- Directions for this task -
Supply the number of lines below containing "brand", nothing else.

- Information -
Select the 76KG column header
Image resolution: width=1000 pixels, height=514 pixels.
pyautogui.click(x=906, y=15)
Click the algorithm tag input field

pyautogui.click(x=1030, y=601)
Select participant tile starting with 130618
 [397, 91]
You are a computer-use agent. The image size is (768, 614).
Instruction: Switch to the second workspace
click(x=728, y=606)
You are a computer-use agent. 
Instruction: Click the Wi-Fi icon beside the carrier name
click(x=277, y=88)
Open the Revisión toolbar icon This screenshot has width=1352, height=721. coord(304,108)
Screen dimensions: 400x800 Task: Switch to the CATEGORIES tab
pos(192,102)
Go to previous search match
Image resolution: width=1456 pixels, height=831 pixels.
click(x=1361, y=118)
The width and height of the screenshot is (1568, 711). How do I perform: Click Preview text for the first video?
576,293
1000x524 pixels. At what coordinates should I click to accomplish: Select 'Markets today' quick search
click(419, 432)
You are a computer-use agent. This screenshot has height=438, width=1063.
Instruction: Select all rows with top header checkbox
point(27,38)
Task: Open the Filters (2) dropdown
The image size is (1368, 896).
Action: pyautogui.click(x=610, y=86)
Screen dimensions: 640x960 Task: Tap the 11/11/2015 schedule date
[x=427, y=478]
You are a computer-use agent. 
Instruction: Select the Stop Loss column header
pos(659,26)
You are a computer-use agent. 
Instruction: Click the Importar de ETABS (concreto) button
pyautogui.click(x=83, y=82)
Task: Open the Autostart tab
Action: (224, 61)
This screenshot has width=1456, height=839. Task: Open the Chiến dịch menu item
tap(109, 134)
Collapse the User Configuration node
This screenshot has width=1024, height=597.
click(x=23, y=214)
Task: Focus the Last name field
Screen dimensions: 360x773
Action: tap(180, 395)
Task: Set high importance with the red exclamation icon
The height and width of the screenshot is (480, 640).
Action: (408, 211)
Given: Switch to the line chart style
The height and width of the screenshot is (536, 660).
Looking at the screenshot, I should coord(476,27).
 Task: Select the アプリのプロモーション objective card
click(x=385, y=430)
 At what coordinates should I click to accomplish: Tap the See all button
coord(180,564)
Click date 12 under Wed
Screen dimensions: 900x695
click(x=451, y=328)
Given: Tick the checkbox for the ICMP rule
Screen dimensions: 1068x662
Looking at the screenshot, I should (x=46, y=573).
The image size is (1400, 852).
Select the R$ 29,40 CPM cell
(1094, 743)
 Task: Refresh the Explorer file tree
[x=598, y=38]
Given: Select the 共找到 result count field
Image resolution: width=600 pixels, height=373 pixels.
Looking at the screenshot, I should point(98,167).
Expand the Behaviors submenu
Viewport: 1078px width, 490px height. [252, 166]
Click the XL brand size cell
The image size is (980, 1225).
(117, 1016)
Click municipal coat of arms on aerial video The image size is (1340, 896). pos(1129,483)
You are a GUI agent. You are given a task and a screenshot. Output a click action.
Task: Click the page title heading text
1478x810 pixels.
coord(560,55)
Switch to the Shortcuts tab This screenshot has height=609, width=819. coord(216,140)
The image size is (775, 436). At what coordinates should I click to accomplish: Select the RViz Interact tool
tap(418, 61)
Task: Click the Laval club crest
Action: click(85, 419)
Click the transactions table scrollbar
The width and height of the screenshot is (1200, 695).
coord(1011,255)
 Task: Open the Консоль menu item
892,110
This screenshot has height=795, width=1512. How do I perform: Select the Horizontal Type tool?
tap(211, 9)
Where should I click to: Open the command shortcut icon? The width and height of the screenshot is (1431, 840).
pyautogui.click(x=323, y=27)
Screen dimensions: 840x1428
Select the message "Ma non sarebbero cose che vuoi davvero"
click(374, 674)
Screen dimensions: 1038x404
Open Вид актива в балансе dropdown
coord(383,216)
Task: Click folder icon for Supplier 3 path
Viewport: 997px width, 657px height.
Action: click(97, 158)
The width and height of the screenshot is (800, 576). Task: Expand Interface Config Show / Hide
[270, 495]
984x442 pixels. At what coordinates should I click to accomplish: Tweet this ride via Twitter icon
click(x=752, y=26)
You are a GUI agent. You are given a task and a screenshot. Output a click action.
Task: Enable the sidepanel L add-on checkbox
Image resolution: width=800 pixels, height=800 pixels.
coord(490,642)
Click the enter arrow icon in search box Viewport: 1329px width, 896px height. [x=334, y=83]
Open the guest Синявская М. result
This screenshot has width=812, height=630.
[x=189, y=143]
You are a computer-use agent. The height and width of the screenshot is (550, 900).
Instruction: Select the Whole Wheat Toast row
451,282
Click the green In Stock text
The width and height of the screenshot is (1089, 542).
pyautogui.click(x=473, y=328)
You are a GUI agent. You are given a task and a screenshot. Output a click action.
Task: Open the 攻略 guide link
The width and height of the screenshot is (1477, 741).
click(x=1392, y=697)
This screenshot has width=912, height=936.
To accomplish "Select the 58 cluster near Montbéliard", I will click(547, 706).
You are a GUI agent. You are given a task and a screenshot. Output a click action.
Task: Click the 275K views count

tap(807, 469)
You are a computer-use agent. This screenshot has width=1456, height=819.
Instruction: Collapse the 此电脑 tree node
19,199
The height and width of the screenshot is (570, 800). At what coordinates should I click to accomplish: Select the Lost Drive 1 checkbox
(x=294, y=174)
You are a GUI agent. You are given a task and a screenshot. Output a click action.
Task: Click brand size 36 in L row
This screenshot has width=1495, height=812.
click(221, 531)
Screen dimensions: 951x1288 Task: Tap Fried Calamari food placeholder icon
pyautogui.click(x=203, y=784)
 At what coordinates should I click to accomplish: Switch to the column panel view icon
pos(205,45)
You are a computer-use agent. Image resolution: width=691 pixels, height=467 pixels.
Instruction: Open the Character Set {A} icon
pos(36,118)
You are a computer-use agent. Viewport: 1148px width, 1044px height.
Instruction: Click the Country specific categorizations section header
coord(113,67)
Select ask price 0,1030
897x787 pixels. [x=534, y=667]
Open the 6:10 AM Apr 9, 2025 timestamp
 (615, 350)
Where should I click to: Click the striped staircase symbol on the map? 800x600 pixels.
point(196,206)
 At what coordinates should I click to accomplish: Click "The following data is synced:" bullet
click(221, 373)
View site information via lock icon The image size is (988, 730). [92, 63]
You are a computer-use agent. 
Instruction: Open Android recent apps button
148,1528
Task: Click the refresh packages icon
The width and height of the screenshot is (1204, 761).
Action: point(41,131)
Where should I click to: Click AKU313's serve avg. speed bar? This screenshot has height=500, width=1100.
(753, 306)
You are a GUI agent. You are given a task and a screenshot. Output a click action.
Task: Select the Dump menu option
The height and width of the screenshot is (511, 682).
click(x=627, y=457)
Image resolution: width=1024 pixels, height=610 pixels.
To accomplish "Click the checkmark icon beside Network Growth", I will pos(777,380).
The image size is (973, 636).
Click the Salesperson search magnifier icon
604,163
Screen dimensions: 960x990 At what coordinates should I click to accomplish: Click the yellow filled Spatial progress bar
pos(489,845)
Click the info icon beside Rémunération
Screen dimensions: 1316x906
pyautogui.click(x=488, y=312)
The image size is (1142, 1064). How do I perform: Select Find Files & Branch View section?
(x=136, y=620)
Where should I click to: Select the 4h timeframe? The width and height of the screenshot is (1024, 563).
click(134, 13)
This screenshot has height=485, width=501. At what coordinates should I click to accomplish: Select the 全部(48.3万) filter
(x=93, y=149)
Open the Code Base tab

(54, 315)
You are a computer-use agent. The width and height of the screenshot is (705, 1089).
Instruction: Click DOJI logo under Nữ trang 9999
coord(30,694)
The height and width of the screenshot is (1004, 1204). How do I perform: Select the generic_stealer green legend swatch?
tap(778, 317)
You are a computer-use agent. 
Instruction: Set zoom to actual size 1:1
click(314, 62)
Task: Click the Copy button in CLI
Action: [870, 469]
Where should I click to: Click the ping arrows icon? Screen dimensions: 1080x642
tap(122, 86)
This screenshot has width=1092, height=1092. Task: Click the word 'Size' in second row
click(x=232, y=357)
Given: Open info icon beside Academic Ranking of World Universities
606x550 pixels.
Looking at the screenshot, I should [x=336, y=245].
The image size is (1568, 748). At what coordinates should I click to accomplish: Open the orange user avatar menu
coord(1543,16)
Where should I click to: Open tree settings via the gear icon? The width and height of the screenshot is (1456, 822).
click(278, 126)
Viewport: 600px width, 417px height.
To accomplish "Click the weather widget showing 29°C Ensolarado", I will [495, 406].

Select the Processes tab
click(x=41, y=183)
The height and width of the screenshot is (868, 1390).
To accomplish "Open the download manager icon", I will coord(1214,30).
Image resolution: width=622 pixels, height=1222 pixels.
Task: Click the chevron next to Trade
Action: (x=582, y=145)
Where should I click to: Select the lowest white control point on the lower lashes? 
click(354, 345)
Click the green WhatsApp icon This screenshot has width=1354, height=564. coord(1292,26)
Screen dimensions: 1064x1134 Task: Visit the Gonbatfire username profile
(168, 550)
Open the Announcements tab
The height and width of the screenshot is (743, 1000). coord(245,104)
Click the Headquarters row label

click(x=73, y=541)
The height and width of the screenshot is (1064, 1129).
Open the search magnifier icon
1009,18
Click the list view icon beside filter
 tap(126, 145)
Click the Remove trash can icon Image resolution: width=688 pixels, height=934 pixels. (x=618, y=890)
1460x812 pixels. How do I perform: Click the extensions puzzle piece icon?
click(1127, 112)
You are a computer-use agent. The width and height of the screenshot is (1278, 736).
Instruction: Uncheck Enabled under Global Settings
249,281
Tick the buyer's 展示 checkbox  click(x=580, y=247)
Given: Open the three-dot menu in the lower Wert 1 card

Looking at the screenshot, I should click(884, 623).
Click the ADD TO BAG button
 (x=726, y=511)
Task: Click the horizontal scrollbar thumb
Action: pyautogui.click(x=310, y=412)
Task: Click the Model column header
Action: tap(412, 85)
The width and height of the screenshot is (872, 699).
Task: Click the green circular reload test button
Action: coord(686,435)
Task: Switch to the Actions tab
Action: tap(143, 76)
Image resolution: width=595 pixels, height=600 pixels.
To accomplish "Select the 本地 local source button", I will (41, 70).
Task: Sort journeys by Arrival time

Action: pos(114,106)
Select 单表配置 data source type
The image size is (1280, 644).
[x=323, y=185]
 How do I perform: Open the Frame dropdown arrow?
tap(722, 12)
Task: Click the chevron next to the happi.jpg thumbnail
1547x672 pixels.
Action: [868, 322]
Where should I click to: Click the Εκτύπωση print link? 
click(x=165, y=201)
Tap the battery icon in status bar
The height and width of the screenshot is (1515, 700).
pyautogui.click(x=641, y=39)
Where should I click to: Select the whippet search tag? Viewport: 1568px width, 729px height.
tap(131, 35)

- Completed exercise -
2